In 2007, NASA sent a report to Congress detailing options for stopping an asteroid heading toward Earth. One proposed method would be to simply lob a nuclear bomb at it. While the detonation's force would probably blast the asteroid away from Earth, it could also cause fallout problems that would take lives (albeit far fewer than an extinction-level asteroid impact). A "kinetic impactor" like DART was listed as the next best option, although the downside there is that there are many variables about any given asteroid that scientists simply don't know. Just as a competent pool player is familiar with the physical properties of billard balls, and as such how to apply geometry and physics to their method of play during a game, any astronomer trying to deflect a dangerous asteroid would need as much information as possible about its size, surface composition, trajectory and momentum. Scientists who prefer the kinetic impactor approach acknowledge that, quite likely, a number of "deflection campaign architectures" will be necessary to cover humanity's bases.

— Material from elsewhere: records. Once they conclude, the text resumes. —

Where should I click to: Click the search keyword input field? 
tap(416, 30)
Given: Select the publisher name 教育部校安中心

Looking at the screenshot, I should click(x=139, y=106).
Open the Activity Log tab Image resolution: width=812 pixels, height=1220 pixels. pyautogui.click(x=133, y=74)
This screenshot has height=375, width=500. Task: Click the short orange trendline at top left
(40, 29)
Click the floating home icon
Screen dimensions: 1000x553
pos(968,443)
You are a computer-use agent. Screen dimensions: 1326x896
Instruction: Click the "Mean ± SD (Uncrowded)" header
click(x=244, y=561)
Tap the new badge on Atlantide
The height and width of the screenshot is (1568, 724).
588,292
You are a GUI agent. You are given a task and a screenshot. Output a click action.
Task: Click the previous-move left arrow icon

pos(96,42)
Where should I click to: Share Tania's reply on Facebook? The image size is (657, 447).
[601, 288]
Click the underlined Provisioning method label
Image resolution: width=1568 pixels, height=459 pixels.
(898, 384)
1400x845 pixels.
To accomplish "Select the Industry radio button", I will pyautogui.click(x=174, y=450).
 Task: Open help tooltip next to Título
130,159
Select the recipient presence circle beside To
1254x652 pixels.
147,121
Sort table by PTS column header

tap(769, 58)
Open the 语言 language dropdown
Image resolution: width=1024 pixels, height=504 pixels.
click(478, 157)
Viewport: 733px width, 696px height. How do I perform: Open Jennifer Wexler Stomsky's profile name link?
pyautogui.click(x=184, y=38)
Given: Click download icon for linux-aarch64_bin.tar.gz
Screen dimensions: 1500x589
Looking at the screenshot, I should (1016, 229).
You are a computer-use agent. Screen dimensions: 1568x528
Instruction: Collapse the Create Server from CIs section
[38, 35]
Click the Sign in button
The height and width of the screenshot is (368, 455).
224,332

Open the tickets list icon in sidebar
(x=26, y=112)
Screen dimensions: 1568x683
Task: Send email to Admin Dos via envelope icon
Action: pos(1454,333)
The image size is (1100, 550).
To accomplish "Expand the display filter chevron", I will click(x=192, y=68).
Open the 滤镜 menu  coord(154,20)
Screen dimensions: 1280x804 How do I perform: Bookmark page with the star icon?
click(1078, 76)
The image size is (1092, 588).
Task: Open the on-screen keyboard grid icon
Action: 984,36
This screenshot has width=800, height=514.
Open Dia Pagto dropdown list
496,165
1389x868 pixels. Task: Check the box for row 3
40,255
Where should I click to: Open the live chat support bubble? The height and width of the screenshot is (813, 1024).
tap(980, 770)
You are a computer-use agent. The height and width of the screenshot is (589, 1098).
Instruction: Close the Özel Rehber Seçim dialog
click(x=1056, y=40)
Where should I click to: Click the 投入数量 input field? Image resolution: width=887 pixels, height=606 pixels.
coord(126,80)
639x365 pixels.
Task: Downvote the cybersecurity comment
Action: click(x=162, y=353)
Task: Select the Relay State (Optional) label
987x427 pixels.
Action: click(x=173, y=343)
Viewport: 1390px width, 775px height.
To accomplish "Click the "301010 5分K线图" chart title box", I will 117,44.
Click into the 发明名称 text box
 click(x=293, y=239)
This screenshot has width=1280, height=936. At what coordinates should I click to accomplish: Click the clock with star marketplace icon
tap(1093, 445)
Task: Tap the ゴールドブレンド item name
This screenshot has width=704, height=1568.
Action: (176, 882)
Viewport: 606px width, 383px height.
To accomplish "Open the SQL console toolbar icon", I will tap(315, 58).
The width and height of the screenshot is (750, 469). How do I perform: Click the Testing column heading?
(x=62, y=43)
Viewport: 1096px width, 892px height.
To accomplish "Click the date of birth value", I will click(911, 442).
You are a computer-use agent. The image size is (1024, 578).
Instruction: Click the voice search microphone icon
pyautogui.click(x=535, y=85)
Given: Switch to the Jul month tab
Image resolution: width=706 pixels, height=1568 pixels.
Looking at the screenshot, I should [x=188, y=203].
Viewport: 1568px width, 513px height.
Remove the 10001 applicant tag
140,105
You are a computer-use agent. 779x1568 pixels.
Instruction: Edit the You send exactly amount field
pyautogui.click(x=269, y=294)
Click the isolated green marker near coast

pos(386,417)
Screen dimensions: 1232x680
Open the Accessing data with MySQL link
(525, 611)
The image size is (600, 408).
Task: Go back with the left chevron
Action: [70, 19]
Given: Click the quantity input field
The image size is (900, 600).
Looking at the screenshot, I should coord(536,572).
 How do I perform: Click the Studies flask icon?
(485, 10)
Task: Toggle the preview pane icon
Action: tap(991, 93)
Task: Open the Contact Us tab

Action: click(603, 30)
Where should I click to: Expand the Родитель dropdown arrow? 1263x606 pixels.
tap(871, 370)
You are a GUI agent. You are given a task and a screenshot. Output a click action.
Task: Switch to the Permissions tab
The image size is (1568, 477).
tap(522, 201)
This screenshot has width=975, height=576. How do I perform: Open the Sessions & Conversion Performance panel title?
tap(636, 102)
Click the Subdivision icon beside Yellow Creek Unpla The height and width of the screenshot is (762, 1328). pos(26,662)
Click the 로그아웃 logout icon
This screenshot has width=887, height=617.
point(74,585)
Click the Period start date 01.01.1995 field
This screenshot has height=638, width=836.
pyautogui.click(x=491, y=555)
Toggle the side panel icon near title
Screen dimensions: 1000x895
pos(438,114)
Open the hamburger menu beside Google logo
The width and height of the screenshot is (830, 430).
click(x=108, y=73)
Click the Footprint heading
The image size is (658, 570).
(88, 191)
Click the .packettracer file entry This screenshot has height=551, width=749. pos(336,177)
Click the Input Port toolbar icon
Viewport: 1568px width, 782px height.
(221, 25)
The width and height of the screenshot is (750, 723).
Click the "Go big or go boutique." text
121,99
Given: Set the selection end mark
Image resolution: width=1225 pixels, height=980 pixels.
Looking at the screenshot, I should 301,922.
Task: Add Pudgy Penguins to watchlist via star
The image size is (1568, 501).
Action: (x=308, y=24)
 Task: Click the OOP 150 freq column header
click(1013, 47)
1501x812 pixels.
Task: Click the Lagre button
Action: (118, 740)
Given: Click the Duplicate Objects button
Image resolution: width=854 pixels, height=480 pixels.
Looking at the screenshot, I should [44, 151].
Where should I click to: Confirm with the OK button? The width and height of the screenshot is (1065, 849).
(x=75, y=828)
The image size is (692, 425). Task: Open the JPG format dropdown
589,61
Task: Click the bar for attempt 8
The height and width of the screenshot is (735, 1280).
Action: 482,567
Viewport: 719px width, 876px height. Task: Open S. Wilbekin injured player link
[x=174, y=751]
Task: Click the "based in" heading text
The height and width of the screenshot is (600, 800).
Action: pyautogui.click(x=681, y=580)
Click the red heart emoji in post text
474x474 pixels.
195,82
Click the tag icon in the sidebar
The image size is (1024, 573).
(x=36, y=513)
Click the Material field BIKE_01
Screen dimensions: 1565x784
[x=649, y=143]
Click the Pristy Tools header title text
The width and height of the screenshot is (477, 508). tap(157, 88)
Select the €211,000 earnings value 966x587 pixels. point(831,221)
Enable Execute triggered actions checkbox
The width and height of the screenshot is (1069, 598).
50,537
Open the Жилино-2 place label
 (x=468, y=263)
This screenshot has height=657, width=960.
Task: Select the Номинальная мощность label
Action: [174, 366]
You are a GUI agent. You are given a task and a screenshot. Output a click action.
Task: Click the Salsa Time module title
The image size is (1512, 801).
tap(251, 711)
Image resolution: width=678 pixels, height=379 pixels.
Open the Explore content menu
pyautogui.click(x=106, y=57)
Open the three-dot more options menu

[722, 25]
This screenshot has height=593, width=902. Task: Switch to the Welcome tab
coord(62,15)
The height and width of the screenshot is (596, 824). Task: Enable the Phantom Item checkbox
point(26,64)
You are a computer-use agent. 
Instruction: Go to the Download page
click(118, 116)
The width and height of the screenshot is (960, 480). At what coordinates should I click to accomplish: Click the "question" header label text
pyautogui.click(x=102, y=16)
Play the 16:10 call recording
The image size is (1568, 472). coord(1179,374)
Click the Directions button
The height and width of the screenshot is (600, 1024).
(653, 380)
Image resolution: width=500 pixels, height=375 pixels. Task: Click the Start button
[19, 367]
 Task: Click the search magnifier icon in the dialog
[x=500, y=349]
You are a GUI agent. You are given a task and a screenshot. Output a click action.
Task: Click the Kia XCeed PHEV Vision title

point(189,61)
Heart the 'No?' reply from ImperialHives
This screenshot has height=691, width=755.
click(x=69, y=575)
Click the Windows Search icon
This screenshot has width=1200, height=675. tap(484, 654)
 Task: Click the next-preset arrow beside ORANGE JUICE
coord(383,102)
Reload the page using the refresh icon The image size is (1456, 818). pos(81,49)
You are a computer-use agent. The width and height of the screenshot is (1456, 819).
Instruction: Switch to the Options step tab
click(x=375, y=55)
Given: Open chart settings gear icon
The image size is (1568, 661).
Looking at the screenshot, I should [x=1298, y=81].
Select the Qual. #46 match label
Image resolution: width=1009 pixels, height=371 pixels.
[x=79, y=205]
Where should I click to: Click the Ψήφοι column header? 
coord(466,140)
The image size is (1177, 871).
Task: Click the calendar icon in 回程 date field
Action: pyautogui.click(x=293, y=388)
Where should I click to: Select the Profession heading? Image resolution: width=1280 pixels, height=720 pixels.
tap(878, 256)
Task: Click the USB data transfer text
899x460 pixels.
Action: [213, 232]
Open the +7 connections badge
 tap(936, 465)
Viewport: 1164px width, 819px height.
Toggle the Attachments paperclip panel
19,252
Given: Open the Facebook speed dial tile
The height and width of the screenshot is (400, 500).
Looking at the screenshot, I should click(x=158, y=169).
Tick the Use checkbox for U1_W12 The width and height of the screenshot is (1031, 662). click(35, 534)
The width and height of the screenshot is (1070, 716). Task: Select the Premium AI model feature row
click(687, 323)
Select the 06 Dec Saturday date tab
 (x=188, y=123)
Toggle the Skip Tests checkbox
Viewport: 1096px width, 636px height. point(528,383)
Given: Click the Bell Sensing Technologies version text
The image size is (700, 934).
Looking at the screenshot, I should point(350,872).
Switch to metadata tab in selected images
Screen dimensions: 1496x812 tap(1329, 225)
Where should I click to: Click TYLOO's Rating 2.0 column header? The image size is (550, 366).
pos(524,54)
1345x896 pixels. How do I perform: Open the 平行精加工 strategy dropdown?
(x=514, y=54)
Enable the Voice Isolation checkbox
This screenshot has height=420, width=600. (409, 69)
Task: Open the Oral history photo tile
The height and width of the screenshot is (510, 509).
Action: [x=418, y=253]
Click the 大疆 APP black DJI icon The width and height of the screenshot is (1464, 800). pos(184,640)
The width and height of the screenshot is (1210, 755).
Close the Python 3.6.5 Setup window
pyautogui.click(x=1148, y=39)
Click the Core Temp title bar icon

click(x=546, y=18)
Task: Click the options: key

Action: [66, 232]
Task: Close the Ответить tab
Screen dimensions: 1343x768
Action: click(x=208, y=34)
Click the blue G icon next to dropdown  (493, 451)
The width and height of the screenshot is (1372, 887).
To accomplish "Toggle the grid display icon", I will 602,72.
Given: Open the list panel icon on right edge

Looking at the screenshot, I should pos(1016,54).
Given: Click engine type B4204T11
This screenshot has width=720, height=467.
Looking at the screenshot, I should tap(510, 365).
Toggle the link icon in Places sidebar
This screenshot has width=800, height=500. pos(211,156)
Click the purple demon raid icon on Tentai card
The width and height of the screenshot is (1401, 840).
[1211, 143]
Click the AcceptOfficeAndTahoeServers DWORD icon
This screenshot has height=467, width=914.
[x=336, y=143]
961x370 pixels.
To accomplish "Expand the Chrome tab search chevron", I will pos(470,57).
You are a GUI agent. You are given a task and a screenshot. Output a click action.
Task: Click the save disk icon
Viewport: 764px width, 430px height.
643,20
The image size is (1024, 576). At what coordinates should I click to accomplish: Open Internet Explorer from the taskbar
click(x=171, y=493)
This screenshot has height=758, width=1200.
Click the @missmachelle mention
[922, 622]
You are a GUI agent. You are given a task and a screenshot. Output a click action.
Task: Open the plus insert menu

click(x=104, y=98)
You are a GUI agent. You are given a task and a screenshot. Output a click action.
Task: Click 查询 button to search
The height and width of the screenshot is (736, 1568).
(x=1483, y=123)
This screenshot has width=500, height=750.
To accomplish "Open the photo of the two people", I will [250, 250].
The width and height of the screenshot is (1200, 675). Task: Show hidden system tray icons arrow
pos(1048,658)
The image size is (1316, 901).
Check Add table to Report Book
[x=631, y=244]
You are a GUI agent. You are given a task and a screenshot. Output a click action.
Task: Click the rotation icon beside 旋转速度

In addition to possibly saving our skin from a future catastrophe, DART could also help us learn more about the asteroid itself. After making impact with the asteroid, DART may kick up a dust storm or leave a giant crater. A probe named LICIACube, which was funded by the Italian Space Agency, will separate from DART a mere 10 days before impact, which is expected to happen next autumn. It will then circle around what remains and take pictures, possibly giving scientists an unprecedented view of the interior of a busted up asteroid.
"We might be surprised by the images we collect," Elisabetta Dotto, an astronomer at the National Institute for Astrophysics in Rome and leader of the group of Italian universities and institutions involved in LICIACube, told Nature.